Now we find $$\cos \theta$$ and $$\sin \theta$$:
$$\cos \theta = \frac{x}{r} = \frac{1}{\sec \alpha} = \cos \alpha$$
$$\sin \theta = \frac{y}{r} = \frac{\tan \alpha}{\sec \alpha} = \frac{\frac{\sin \alpha}{\cos \alpha}}{\frac{1}{\cos \alpha}} = \sin \alpha$$
Since $$\cos \theta = \cos \alpha$$ and $$\sin \theta = \sin \alpha$$, the argument $$\theta$$ can be taken as $$\alpha$$ (within the principal value range for the argument, or generally $$\alpha + 2k\pi$$ for integer $$k$$).

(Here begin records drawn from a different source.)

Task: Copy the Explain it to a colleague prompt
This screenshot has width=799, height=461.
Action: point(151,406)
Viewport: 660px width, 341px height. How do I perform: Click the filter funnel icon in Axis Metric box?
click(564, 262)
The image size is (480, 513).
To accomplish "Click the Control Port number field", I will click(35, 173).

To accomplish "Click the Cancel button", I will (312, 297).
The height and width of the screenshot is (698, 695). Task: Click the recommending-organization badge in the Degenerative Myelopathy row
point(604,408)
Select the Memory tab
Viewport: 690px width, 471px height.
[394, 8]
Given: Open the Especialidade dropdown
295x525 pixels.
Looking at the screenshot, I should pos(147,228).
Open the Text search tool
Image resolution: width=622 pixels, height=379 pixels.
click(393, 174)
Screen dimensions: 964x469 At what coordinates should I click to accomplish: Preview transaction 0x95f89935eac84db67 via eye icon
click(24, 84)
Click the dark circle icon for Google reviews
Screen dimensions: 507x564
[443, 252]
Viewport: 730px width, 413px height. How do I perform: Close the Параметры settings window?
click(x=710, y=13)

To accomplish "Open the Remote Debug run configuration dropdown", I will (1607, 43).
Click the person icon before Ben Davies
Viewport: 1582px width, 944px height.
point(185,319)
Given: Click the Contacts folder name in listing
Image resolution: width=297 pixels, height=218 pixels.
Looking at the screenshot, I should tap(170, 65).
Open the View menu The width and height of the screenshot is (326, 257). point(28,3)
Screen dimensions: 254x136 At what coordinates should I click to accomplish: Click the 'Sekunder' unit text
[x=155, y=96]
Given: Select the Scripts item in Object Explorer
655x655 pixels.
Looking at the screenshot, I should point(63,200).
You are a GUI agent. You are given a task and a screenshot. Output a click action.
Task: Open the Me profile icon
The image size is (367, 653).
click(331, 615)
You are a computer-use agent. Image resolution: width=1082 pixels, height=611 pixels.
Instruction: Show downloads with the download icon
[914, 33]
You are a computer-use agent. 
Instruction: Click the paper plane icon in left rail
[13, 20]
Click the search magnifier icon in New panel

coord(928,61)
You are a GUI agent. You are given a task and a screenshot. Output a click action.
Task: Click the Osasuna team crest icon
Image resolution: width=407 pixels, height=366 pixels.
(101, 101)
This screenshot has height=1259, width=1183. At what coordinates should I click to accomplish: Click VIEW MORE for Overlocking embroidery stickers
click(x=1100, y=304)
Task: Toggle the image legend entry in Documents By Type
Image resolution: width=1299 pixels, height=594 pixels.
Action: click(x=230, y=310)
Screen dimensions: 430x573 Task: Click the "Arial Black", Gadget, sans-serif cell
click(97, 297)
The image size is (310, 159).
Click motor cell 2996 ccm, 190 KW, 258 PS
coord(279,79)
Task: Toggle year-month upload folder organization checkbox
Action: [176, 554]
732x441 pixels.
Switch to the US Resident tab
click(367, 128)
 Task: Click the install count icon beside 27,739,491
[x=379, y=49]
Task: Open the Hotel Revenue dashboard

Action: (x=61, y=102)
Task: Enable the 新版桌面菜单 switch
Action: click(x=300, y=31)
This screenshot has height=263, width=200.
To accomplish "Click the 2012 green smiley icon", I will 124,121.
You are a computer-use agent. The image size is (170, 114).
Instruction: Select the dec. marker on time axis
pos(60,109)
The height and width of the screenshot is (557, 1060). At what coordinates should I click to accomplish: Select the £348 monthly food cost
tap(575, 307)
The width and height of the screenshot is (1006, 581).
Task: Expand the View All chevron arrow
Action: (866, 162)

**step4** Formulating the trigonometric form - Case 1

For the case where $$\cos \alpha > 0$$, the modulus is $$r = \sec \alpha$$ and the argument is $$\theta = \alpha$$.
Therefore, the trigonometric form of the complex number is:
$$z = r(\cos \theta + i \sin \theta)$$
$$z = \sec \alpha (\cos \alpha + i \sin \alpha)$$

**step5** Determining the argument - Case 2: $$\cos \alpha < 0$$

**Case 2: When $$\cos \alpha < 0$$**
In this case, $$\sec \alpha < 0$$, so $$|\sec \alpha| = -\sec \alpha$$.
Now we find $$\cos \theta$$ and $$\sin \theta$$:
$$\cos \theta = \frac{x}{r} = \frac{1}{-\sec \alpha} = -\cos \alpha$$
$$\sin \theta = \frac{y}{r} = \frac{\tan \alpha}{-\sec \alpha} = \frac{\frac{\sin \alpha}{\cos \alpha}}{-\frac{1}{\cos \alpha}} = -\sin \alpha$$
We need an angle $$\theta$$ such that $$\cos \theta = -\cos \alpha$$ and $$\sin \theta = -\sin \alpha$$.
This condition is satisfied if $$\theta = \alpha \pm \pi$$ (or generally $$\alpha + (2k+1)\pi$$ for integer $$k$$).
For example, if we choose $$\theta = \alpha - \pi$$:
$$\cos(\alpha - \pi) = \cos \alpha \cos \pi + \sin \alpha \sin \pi = \cos \alpha (-1) + \sin \alpha (0) = -\cos \alpha$$
$$\sin(\alpha - \pi) = \sin \alpha \cos \pi - \cos \alpha \sin \pi = \sin \alpha (-1) - \cos \alpha (0) = -\sin \alpha$$
This is consistent with our findings.

**step6** Formulating the trigonometric form - Case 2

For the case where $$\cos \alpha < 0$$, the modulus is $$r = -\sec \alpha$$ and the argument is $$\theta = \alpha - \pi$$ (or $$\alpha + \pi$$).
Therefore, the trigonometric form of the complex number is:
$$z = r(\cos \theta + i \sin \theta)$$
$$z = (-\sec \alpha) (\cos(\alpha - \pi) + i \sin(\alpha - \pi))$$

**step7** Summary of the trigonometric form

The trigonometric form of the complex number $$1 + i \tan \alpha$$ depends on the sign of $$\cos \alpha$$.
(Note: This solution assumes $$\tan \alpha$$ is defined, which means $$\alpha \neq \frac{\pi}{2} + k\pi$$ for any integer $$k$$).
**If $$\cos \alpha > 0$$:**
The trigonometric form is $$ \sec \alpha (\cos \alpha + i \sin \alpha) $$.
**If $$\cos \alpha < 0$$:**
The trigonometric form is $$ -\sec \alpha (\cos(\alpha - \pi) + i \sin(\alpha - \pi)) $$.